Short exercise>
Return the data verbatim, starting with its first line and going on through the line that contains "coord(254,305)". Both ends are included.

Given data>
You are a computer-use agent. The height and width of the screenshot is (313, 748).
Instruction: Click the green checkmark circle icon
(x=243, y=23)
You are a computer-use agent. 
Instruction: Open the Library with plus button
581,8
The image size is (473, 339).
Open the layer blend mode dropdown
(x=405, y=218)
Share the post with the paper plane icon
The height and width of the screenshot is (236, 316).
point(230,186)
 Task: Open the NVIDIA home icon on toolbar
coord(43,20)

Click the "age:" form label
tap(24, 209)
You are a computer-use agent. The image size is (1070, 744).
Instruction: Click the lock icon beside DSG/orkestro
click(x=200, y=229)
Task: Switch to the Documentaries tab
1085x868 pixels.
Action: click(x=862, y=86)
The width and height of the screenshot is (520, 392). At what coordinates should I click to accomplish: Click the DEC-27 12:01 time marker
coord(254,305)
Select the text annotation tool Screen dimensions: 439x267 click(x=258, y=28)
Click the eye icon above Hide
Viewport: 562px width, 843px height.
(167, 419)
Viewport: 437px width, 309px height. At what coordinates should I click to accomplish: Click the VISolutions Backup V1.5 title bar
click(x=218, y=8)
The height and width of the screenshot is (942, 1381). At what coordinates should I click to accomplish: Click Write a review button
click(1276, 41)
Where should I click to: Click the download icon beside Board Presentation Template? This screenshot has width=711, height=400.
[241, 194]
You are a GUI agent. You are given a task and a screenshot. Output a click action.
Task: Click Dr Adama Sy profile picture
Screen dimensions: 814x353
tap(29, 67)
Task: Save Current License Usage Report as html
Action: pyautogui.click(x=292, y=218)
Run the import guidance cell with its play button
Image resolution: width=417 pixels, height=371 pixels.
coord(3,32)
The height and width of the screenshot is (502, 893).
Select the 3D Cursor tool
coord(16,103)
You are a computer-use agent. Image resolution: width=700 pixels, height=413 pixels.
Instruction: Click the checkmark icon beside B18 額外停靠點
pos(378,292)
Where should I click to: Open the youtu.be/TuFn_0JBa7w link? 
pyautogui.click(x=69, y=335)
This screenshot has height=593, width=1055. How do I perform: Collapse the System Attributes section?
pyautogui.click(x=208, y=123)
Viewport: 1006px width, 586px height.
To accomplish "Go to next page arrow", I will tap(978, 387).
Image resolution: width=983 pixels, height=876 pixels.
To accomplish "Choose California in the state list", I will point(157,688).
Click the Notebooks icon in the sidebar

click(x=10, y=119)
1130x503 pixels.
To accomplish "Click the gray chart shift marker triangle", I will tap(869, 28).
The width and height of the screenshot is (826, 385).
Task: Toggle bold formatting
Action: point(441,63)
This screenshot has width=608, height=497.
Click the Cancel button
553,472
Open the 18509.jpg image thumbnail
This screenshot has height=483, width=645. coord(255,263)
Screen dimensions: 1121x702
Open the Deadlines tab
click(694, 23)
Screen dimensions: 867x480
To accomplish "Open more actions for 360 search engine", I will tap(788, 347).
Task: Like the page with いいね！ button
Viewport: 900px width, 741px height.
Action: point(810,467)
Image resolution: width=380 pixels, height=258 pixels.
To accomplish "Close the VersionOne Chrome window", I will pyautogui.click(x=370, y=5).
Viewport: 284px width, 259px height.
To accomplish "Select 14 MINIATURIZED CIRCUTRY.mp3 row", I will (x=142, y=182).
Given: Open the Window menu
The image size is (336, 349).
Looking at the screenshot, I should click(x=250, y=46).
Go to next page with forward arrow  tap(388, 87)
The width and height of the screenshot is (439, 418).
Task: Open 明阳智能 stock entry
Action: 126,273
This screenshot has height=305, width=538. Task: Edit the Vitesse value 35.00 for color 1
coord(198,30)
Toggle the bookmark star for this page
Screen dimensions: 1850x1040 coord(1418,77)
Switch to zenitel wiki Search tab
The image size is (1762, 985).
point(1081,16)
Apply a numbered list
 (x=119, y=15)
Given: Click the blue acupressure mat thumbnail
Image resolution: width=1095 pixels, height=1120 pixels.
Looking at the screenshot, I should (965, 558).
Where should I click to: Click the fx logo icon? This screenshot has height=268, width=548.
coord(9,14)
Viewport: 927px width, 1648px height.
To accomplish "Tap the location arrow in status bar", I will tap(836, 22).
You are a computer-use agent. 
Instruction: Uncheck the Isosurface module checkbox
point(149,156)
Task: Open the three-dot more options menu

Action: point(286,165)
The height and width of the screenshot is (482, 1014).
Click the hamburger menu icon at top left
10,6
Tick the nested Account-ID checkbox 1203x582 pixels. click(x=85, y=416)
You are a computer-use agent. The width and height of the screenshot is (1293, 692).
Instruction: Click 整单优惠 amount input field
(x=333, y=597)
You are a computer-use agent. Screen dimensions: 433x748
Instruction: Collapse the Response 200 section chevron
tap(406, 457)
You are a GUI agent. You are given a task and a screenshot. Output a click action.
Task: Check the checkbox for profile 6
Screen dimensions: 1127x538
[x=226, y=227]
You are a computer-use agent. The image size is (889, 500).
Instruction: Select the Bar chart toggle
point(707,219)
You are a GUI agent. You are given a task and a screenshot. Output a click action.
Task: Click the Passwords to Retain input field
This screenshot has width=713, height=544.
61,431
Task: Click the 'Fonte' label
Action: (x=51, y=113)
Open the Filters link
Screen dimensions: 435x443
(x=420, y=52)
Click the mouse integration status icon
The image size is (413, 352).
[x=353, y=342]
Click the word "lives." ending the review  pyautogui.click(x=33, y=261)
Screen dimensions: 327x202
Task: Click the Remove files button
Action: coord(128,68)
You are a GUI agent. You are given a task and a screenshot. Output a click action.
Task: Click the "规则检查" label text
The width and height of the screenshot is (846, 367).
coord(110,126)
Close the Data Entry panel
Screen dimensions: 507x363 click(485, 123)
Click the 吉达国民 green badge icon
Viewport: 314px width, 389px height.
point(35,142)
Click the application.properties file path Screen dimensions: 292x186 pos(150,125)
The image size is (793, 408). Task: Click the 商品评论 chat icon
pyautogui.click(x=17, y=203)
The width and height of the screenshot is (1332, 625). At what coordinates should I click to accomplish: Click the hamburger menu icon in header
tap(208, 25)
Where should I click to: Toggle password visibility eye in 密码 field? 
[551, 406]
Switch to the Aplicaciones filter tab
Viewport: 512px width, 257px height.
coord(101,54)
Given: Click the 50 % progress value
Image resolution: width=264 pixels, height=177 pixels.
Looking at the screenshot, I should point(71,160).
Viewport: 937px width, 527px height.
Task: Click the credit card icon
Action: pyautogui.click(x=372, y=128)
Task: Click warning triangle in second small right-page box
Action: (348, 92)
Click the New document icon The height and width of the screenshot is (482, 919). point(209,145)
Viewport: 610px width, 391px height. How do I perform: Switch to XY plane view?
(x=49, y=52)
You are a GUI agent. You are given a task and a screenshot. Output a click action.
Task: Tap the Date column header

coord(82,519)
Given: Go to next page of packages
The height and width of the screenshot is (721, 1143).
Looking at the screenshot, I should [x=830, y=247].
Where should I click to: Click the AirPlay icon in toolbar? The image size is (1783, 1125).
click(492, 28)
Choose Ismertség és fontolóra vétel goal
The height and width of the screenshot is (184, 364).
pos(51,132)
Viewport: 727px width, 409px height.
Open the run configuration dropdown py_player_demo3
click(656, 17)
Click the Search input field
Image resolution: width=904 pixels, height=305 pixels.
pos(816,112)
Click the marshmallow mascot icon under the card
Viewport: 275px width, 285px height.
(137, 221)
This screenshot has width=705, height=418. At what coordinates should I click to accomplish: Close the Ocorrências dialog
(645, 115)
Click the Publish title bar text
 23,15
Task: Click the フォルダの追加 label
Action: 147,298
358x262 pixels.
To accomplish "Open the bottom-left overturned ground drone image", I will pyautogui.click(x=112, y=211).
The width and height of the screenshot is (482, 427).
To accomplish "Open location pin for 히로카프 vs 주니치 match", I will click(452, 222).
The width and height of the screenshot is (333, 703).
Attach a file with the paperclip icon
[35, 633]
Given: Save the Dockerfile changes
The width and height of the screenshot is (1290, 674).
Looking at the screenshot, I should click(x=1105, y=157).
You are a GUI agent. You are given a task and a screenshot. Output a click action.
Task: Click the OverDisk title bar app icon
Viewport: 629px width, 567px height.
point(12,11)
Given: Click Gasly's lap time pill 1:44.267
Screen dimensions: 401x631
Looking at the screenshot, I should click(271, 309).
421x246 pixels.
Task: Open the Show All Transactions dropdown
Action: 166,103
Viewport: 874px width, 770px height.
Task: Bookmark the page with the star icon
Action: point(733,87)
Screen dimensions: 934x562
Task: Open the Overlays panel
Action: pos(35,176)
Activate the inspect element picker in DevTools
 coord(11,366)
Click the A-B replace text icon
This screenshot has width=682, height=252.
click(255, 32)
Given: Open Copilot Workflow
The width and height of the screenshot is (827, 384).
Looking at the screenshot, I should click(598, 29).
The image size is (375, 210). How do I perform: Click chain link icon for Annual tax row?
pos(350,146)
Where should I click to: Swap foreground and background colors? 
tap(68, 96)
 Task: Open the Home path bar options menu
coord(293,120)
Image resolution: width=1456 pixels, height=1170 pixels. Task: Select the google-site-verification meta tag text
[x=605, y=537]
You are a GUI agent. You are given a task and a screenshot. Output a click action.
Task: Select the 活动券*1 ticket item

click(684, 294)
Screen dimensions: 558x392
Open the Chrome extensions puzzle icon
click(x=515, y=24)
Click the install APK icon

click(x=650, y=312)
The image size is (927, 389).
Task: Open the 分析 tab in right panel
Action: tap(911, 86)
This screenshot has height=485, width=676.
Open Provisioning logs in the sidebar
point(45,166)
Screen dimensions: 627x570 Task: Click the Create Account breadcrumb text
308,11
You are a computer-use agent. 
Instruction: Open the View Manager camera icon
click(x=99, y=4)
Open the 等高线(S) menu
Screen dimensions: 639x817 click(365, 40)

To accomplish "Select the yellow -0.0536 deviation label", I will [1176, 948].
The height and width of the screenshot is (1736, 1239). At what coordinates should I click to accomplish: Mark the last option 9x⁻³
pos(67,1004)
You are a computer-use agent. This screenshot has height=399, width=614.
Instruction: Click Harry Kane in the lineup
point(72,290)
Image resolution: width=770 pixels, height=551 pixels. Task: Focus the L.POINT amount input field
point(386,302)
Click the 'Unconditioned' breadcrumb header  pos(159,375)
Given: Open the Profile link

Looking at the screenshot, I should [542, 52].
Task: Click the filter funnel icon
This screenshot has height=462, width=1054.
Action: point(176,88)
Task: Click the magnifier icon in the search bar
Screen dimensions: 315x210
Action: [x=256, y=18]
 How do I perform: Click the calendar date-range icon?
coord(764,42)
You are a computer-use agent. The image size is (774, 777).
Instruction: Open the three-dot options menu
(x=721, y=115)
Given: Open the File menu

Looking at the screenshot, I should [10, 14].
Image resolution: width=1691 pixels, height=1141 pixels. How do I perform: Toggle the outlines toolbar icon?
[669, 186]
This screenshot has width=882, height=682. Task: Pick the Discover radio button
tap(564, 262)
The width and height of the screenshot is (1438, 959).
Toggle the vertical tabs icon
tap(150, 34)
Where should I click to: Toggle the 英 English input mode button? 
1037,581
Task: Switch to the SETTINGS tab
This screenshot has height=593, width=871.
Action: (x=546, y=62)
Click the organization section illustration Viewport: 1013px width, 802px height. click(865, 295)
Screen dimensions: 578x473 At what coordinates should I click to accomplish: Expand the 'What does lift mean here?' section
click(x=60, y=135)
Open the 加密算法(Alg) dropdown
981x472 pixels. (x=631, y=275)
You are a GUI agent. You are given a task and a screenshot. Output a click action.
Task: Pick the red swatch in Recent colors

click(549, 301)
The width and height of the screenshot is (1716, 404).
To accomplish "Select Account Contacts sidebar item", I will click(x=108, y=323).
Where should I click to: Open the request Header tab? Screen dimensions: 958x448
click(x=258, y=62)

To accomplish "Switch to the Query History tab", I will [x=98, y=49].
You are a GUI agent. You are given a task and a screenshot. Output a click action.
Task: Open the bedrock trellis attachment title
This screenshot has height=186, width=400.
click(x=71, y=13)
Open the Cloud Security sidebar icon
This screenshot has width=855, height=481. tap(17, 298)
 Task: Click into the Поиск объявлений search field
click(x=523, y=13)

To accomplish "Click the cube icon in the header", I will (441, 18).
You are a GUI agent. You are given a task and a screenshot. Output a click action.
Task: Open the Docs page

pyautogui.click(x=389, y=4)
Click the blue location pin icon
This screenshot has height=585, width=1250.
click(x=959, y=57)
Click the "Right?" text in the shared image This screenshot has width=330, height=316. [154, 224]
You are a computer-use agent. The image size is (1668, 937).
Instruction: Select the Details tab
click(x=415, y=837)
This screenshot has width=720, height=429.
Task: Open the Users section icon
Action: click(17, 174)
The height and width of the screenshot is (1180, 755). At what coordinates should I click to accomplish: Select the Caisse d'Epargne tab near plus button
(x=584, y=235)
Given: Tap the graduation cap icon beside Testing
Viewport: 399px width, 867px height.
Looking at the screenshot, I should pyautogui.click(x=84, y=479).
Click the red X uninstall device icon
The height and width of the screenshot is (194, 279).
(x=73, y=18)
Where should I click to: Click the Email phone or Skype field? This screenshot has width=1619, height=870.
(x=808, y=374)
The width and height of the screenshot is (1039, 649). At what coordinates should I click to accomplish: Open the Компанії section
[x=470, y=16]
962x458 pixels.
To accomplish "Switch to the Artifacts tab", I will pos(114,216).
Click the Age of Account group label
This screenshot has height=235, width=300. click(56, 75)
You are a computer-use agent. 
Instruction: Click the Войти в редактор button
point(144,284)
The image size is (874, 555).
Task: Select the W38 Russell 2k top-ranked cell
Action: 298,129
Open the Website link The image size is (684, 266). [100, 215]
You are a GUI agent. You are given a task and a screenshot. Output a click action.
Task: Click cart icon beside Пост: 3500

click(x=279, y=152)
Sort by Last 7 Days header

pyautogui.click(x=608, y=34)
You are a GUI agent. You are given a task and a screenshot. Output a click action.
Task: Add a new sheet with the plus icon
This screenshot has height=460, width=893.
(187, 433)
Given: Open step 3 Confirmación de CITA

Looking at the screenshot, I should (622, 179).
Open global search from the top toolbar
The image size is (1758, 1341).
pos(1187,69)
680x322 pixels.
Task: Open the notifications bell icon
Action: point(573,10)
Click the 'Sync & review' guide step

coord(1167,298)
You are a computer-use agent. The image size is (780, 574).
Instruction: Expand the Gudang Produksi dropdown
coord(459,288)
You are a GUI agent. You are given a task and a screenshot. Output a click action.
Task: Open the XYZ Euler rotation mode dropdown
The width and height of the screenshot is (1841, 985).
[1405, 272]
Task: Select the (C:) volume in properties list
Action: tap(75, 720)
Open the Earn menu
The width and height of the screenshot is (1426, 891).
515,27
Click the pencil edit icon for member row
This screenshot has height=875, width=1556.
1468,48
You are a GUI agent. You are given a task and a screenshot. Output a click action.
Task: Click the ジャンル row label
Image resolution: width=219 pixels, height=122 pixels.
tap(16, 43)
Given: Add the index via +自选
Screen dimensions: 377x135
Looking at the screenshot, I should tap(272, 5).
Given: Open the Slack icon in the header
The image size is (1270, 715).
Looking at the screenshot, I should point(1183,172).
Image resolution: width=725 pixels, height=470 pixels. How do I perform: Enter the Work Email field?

Written response>
You are a computer-use agent. The height and width of the screenshot is (313, 748).
Instruction: Click the green checkmark circle icon
(x=243, y=23)
You are a computer-use agent. 
Instruction: Open the Library with plus button
581,8
The image size is (473, 339).
Open the layer blend mode dropdown
(x=405, y=218)
Share the post with the paper plane icon
The height and width of the screenshot is (236, 316).
point(230,186)
 Task: Open the NVIDIA home icon on toolbar
coord(43,20)

Click the "age:" form label
tap(24, 209)
You are a computer-use agent. The image size is (1070, 744).
Instruction: Click the lock icon beside DSG/orkestro
click(x=200, y=229)
Task: Switch to the Documentaries tab
1085x868 pixels.
Action: click(x=862, y=86)
The width and height of the screenshot is (520, 392). At what coordinates should I click to accomplish: Click the DEC-27 12:01 time marker
coord(254,305)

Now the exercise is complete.